What is a graph where edges are also vertices ? Is there a name for a kind of graph where edges are vertices in the same graph ? 
A example would be :

e1(a,b)
  e2(c,d)
  e3(e1,e)

 A: Not sure but in RDF you have that.  They are called labelled directed graphs in the "RDF Concepts" spec and directed graphs in RDF Semantics.
For example in Turtle - which is just one notation for RDF Graphs - you can write
@prefix foaf: <http://xmlns.com/foaf/0.1/>.
@prefix rdf: <http://www.w3.org/1999/02/22-rdf-syntax-ns#>.

rdf:type a rdf:Property .
<http://bblfish.net/#hjs> rdf:type foaf:Person .

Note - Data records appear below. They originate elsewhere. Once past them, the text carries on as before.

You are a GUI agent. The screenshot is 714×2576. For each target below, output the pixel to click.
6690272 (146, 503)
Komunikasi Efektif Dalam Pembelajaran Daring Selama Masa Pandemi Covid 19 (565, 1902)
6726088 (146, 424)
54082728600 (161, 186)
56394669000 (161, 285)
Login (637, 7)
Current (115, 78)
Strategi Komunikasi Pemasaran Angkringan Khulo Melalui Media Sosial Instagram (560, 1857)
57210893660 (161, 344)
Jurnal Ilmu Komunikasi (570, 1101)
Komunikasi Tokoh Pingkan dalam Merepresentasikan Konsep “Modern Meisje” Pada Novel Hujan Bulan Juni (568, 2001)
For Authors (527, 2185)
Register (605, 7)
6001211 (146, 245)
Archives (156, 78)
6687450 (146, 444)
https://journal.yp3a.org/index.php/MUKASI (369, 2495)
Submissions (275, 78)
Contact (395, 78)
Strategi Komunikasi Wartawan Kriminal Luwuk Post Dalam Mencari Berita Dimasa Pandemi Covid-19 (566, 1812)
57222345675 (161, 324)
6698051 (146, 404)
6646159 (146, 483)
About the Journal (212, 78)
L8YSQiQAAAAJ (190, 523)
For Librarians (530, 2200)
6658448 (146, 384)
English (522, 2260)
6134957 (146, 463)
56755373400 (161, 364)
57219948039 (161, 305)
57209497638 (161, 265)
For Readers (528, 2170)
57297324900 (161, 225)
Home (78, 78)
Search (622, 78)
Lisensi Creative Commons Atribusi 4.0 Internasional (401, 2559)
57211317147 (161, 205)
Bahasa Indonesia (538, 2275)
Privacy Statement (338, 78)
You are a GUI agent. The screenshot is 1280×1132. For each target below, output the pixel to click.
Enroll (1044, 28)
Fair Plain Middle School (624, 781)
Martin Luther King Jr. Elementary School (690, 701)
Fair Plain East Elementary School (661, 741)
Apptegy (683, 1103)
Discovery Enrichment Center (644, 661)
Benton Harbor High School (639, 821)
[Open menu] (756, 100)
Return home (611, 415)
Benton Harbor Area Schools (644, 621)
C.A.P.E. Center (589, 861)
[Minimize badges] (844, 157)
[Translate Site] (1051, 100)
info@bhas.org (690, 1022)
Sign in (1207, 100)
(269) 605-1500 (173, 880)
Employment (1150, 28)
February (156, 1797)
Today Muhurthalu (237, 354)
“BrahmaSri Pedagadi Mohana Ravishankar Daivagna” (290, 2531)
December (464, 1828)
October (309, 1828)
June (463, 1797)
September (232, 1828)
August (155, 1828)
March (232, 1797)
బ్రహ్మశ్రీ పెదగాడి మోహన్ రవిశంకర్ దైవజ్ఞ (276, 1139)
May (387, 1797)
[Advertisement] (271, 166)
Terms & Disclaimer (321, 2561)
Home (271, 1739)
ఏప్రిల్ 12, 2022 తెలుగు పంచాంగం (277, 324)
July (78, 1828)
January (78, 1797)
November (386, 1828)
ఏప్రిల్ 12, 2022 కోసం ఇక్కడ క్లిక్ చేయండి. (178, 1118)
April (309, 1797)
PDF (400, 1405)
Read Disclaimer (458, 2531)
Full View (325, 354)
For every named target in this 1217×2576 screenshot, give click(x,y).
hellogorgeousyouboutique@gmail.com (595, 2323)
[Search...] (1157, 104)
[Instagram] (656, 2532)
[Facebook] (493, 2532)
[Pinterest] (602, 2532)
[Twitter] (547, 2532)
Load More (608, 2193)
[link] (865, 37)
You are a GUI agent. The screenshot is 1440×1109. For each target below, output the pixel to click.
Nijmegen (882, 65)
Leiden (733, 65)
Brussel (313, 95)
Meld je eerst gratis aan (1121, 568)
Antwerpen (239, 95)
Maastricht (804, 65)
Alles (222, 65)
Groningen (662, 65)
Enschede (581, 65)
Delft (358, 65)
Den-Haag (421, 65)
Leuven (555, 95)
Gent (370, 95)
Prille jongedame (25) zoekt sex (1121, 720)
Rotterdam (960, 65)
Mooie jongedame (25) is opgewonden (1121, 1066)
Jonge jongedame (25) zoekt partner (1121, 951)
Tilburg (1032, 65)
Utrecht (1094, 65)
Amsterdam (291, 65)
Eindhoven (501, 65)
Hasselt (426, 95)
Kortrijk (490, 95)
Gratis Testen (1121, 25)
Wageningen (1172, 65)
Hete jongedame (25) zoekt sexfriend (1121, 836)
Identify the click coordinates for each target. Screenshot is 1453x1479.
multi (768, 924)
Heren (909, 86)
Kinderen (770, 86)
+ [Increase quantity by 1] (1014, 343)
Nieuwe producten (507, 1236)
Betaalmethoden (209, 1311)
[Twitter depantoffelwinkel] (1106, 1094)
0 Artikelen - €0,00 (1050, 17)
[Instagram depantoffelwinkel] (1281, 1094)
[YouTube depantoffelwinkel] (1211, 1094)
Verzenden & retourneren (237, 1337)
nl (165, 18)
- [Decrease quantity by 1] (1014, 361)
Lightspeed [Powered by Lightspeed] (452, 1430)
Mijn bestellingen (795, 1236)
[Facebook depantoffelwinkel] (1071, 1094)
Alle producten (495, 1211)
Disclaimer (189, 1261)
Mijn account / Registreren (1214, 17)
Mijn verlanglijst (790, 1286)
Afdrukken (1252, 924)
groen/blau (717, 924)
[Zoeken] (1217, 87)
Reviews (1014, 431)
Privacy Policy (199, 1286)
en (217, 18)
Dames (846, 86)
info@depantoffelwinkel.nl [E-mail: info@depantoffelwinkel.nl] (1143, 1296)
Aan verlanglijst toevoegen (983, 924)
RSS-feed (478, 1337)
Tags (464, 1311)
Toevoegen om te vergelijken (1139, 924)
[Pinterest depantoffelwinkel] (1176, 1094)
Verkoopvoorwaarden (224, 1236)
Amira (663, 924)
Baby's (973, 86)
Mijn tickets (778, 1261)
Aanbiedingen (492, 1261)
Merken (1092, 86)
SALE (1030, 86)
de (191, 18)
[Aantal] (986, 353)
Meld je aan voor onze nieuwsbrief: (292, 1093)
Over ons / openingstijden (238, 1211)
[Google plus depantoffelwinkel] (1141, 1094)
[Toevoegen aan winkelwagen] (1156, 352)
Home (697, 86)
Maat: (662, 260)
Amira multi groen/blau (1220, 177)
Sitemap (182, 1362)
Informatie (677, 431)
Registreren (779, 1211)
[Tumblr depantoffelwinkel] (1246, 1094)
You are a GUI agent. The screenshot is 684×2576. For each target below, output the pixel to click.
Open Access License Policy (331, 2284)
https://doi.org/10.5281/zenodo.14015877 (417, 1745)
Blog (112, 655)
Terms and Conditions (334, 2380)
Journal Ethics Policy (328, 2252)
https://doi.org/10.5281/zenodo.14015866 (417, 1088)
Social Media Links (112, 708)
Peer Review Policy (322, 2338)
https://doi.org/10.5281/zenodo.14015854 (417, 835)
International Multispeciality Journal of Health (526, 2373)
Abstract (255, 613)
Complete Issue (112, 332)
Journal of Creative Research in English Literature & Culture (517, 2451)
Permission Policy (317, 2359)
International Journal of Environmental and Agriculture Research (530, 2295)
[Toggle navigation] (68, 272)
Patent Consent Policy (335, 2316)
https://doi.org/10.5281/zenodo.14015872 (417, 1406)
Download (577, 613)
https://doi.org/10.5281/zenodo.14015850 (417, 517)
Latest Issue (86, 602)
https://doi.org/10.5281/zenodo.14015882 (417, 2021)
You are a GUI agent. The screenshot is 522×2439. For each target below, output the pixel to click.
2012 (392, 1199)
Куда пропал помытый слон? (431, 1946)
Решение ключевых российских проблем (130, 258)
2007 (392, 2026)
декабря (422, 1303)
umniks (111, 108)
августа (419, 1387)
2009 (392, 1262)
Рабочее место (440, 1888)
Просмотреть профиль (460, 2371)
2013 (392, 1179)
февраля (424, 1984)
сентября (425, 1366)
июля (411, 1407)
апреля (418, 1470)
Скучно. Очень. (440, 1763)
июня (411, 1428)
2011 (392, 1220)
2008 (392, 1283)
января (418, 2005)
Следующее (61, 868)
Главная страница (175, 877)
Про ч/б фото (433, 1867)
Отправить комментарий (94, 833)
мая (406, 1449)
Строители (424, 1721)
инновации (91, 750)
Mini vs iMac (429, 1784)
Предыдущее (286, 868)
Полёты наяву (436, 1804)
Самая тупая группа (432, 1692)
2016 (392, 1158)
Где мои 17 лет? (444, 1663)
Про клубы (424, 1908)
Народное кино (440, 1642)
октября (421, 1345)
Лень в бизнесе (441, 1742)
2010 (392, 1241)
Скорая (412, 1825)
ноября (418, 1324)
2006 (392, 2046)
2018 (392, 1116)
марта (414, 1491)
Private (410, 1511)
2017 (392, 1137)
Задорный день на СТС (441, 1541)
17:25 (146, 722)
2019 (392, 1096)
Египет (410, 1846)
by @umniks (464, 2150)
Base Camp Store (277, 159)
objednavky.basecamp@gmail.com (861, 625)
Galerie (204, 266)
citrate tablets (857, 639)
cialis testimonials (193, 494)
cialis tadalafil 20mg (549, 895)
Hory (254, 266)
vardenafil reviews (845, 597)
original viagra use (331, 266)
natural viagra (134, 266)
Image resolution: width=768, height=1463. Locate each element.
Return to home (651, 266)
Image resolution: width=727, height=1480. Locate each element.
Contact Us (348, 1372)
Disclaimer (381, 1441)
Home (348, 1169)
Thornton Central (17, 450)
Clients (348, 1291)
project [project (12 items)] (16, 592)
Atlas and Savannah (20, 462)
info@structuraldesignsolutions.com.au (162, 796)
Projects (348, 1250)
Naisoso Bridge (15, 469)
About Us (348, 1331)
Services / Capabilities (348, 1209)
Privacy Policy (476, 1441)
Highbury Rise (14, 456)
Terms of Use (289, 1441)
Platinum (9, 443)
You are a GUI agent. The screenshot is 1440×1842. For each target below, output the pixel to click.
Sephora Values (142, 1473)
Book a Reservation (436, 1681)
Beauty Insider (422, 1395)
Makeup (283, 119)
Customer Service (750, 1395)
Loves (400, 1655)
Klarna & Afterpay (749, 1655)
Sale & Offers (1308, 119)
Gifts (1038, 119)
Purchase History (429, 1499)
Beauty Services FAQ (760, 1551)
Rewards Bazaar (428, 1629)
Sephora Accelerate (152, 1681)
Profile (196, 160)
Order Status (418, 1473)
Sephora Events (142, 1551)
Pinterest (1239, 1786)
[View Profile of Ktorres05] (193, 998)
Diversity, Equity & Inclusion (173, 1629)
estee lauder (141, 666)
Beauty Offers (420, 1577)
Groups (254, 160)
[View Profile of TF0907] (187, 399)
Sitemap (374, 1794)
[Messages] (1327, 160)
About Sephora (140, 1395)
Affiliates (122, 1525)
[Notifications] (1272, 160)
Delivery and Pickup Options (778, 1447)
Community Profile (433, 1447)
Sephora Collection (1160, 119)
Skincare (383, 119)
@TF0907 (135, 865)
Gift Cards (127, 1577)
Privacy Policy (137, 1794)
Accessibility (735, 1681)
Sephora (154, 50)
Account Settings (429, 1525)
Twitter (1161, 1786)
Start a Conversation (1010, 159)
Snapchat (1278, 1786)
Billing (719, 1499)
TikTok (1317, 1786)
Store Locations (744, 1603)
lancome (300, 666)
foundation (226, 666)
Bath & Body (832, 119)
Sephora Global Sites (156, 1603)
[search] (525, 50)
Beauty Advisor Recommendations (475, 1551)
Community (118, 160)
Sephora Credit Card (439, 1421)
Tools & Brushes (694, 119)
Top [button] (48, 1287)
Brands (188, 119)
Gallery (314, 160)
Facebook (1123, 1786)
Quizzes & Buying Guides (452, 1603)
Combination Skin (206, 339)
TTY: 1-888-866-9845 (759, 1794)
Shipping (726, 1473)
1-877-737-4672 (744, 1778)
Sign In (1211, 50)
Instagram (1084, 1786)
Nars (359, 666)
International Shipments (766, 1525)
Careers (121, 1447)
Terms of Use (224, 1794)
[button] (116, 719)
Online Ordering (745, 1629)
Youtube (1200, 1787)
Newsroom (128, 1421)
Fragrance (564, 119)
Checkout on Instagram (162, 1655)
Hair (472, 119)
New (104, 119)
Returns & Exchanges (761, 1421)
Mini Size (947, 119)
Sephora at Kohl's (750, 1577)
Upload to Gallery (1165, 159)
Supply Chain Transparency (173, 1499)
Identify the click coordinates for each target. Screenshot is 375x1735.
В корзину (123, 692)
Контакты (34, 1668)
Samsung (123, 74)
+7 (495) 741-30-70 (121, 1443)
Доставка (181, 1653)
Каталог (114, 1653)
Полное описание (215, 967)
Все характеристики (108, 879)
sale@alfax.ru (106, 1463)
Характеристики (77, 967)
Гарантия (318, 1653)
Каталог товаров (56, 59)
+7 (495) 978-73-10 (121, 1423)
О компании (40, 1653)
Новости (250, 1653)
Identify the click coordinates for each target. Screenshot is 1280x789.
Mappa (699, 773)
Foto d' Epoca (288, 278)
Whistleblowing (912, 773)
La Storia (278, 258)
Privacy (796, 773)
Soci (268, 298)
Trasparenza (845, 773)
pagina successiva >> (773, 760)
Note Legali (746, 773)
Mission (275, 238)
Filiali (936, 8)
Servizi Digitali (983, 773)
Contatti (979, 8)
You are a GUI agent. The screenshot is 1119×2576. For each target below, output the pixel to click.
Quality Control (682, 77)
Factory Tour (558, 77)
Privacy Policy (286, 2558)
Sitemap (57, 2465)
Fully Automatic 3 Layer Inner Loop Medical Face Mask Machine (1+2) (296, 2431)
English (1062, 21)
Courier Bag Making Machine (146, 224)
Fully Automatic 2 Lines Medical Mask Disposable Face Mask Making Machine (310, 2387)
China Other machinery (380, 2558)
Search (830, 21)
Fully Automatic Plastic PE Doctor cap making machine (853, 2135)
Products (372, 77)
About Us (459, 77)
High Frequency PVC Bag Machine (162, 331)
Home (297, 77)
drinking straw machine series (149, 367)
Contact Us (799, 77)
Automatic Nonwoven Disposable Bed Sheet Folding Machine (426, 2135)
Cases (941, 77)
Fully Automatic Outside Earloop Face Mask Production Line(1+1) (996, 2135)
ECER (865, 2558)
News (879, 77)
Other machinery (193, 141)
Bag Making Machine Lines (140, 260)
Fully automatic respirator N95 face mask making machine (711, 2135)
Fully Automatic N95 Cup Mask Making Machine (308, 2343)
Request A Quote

Here the rdf:type name is in subject position in the first statement (a vertice?) and in predicate position (an edge) in the second sentence .
A: Updated Answer
I am not sure if this is exactly what you are looking for, but one way to have the edges as nodes in the same graph is using Bipartite graphs:
http://en.wikipedia.org/wiki/Bipartite_graph
For example,
$$G = (V,E) = (\{ v_1, v_2 \}, \{ (v_1,v_2) \}).$$
Can be represented by,
$$G' = (V',U,E') = (\{ v_1, v_2 \}, \{ (v_1,v_2) \}, \{ (v_1,(v_1,v_2)), (v_2,(v_1,v_2))\}).$$
Where $(v_1,v_2)$ is now a node, and nodes $v_1$,$v_2$ is connected to it.
Previous Wrong Answer
They are sometimes called "dual graphs" (e.g. http://people.hofstra.edu/geotrans/eng/methods/dual_graph.html). And sometimes called "edge dual graphs".
However, I understand that "dual graphs" can also refer to the dual graphs of planar graphs.